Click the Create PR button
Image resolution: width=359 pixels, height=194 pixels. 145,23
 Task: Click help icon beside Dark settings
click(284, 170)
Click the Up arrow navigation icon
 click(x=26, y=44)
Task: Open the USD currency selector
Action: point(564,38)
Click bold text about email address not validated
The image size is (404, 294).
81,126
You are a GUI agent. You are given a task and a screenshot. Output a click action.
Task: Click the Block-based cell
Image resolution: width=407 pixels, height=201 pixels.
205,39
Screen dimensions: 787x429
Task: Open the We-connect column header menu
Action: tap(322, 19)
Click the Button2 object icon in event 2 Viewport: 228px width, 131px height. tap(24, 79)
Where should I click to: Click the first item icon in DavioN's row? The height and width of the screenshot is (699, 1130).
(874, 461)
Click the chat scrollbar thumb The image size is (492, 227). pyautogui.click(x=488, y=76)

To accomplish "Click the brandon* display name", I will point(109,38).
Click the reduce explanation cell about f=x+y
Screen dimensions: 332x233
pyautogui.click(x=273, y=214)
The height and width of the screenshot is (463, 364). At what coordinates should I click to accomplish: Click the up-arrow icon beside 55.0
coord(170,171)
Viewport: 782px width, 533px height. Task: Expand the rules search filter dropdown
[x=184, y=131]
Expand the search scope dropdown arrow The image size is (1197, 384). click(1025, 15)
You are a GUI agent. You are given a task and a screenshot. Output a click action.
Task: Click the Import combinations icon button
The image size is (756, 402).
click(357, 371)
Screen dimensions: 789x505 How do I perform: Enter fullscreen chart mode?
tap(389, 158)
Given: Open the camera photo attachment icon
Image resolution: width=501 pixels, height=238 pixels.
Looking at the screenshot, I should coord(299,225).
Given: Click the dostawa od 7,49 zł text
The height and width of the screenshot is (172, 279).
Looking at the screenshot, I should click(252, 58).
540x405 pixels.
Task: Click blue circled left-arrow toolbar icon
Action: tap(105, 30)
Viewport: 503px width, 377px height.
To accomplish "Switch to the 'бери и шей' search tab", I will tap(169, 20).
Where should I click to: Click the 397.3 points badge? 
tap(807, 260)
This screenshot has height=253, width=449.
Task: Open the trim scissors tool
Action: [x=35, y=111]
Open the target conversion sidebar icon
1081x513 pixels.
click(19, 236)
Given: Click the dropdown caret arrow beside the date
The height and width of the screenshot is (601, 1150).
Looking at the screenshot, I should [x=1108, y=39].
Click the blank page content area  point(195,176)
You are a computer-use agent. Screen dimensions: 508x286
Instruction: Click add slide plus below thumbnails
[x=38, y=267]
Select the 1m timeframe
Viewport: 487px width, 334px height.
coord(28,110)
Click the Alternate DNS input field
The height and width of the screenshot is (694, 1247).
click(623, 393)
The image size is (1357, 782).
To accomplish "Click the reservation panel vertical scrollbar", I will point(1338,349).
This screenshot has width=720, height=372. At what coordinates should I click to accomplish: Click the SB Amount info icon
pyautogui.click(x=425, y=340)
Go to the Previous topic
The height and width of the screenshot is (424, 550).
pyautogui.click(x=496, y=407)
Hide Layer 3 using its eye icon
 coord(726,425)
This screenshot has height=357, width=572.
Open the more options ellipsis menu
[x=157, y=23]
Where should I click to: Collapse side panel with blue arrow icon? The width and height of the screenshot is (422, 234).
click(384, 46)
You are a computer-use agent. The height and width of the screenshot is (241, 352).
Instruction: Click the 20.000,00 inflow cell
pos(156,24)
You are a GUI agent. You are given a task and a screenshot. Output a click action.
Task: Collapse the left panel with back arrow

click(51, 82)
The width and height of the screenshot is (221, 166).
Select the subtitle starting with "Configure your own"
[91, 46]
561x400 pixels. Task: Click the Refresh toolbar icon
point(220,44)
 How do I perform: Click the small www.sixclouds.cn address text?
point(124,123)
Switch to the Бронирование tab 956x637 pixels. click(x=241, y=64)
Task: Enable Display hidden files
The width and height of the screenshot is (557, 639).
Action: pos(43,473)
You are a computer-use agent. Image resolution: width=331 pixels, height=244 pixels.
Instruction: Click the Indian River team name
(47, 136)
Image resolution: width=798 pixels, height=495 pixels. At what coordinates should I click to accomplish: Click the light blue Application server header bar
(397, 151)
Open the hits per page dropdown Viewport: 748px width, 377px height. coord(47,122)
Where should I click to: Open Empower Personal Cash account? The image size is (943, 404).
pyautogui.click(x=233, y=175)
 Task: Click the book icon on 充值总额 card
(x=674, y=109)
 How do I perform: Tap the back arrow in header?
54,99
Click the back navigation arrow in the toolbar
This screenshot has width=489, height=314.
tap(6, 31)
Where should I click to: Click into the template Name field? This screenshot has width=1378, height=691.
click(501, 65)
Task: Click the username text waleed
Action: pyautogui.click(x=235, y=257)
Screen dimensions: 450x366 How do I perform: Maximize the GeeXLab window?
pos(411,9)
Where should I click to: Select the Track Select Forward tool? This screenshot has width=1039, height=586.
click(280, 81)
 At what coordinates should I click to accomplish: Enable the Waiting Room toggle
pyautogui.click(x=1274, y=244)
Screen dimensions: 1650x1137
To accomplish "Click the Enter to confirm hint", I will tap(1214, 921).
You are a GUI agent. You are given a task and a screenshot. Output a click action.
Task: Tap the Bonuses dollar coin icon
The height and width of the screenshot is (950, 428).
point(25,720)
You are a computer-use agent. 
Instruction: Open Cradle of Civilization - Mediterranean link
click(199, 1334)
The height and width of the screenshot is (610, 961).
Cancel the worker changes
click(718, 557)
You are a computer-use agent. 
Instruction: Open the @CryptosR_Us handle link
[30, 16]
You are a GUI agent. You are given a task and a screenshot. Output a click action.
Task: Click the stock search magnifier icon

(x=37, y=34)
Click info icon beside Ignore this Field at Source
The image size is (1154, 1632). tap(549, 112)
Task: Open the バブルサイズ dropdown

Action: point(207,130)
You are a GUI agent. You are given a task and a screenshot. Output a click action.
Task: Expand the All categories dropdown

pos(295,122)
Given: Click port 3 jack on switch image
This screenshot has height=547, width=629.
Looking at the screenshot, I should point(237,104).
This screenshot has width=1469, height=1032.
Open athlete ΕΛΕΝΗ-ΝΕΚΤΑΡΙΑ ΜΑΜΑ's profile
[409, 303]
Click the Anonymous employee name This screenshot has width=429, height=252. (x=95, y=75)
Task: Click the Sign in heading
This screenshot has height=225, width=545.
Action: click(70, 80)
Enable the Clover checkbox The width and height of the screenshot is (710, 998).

○ ○ ○ ○ ○

**Work required**
Everything above from the line containing "The height and width of the screenshot is (463, 364)." through the line containing "Expand the search" must be copied exactly. Nothing outside that range belongs in the answer.

**Task response**
The height and width of the screenshot is (463, 364). At what coordinates should I click to accomplish: Click the up-arrow icon beside 55.0
coord(170,171)
Viewport: 782px width, 533px height. Task: Expand the rules search filter dropdown
[x=184, y=131]
Expand the search scope dropdown arrow The image size is (1197, 384). click(1025, 15)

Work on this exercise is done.